### Testo fornito

##########

IL LATO OSCURO DI FELIX THE CAT.
Anni prima che il videogioco Cuphead riportasse in auge la grafica tondeggiante e ipnoticamente fluida dell’animazione anni ’20 e ’30, quella dei fratelli Fleischer e del Walt Disney di Steamboat Willie, l’illustratore e musicista McBess già si serviva di quel particolare tratto per concretizzare la propria dirompente, a tratti persino inquietante, visione artistica del mondo. Per il suo gruppo, i Dead Pirates, confeziona questo bizzarro videoclip che condensa in circa cinque minuti uno stravolgimento parodistico di quei vecchi corti innocenti, dove tutti sorridono e dove il colore non è contemplabile, un ente indefinibile come quello “venuto dallo spazio” di cui ci parlava Lovecraft.
Ma siamo sicuri, poi, che quei corti fossero davvero così innocenti? Non dimentichiamo che, prima del famigerato codice Hays di Hollywood (quello che, tanto per dirne una, proibiva ai registi di cinema di mostrare due persone distese sullo stesso letto), anche nei prodotti di intrattenimento più inoffensivi ci si poteva imbattere in immagini lascive o potenzialmente controverse. Basti pensare a come il look di Betty Boop si sia de-sexy-zzato dal 1933 al 1939, senza contare che nel famoso Bamboo Isle l’eroina appariva di fatto in topless! E chi si ricorda la strana Silly Symphony disneyana intitolata La danza degli scheletri? Mai nulla di tanto simpaticamente funereo fu concepito nella storia dell’animazione. E non stiamo a contare gli innumerevoli episodi di violenza cartoonesca e slapstick che, fra il Matt Groening di Grattachecca e Fighetto e il Mattioli di Squeak the Mouse, già da tempo sono stati riletti in forme decisamente più adulte.

##########

### Righe fornite
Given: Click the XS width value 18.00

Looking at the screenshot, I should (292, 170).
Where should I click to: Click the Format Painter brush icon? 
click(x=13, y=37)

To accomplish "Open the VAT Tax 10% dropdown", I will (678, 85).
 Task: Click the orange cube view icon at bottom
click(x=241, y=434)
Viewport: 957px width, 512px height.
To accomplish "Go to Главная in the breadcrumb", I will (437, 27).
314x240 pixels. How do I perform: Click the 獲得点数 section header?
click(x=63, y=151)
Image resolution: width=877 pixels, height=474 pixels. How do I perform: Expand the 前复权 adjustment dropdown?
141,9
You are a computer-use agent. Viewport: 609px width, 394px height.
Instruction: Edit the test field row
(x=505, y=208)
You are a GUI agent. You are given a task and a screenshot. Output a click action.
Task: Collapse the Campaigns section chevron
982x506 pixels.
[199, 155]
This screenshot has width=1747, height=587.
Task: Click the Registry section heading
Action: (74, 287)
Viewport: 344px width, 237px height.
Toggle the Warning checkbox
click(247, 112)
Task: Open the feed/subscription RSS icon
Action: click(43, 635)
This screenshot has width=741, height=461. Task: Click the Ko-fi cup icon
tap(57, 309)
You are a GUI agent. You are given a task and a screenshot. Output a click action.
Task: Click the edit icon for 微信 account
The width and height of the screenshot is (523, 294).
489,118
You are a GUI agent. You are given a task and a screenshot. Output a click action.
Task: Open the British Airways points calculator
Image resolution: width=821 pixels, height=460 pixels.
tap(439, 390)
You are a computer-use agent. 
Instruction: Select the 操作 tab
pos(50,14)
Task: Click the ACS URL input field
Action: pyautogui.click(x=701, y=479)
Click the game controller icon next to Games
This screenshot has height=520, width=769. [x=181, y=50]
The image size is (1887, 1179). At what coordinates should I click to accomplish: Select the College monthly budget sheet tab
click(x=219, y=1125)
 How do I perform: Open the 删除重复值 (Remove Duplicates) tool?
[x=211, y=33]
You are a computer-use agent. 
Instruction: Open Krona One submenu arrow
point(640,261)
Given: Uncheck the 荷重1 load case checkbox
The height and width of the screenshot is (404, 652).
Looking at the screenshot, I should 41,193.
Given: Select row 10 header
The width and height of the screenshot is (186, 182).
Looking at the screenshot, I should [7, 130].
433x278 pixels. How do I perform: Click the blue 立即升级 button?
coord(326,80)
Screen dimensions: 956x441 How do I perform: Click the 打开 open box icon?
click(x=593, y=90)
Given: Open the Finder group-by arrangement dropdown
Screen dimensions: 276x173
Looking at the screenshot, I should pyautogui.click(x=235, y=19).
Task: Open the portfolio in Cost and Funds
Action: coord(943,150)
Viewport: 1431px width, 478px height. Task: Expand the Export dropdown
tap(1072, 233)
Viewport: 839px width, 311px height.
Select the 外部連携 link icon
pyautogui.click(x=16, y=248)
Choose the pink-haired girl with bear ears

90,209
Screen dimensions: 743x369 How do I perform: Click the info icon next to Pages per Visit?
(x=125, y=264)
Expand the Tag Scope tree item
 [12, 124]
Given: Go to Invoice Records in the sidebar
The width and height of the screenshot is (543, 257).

##########

### Consegna 1
Rispondi a queste domande sul testo fornito:
(a) Come si chiama il gruppo per cui McBess realizza il videoclip?
(b) In quali anni il look di Betty Boop si è de-sexy-zzato?
(c) Come s'intitola la Silly Symphony disneyana citata nel testo?
### Consegna 2
Riporta dal testo fornito il tratto che va da "Anni prima che" fino a "ci parlava Lovecraft.".

### Risposta corretta 1
(a) Dead Pirates
(b) Dal 1933 al 1939
(c) La danza degli scheletri

### Risposta corretta 2
Anni prima che il videogioco Cuphead riportasse in auge la grafica tondeggiante e ipnoticamente fluida dell’animazione anni ’20 e ’30, quella dei fratelli Fleischer e del Walt Disney di Steamboat Willie, l’illustratore e musicista McBess già si serviva di quel particolare tratto per concretizzare la propria dirompente, a tratti persino inquietante, visione artistica del mondo. Per il suo gruppo, i Dead Pirates, confeziona questo bizzarro videoclip che condensa in circa cinque minuti uno stravolgimento parodistico di quei vecchi corti innocenti, dove tutti sorridono e dove il colore non è contemplabile, un ente indefinibile come quello “venuto dallo spazio” di cui ci parlava Lovecraft.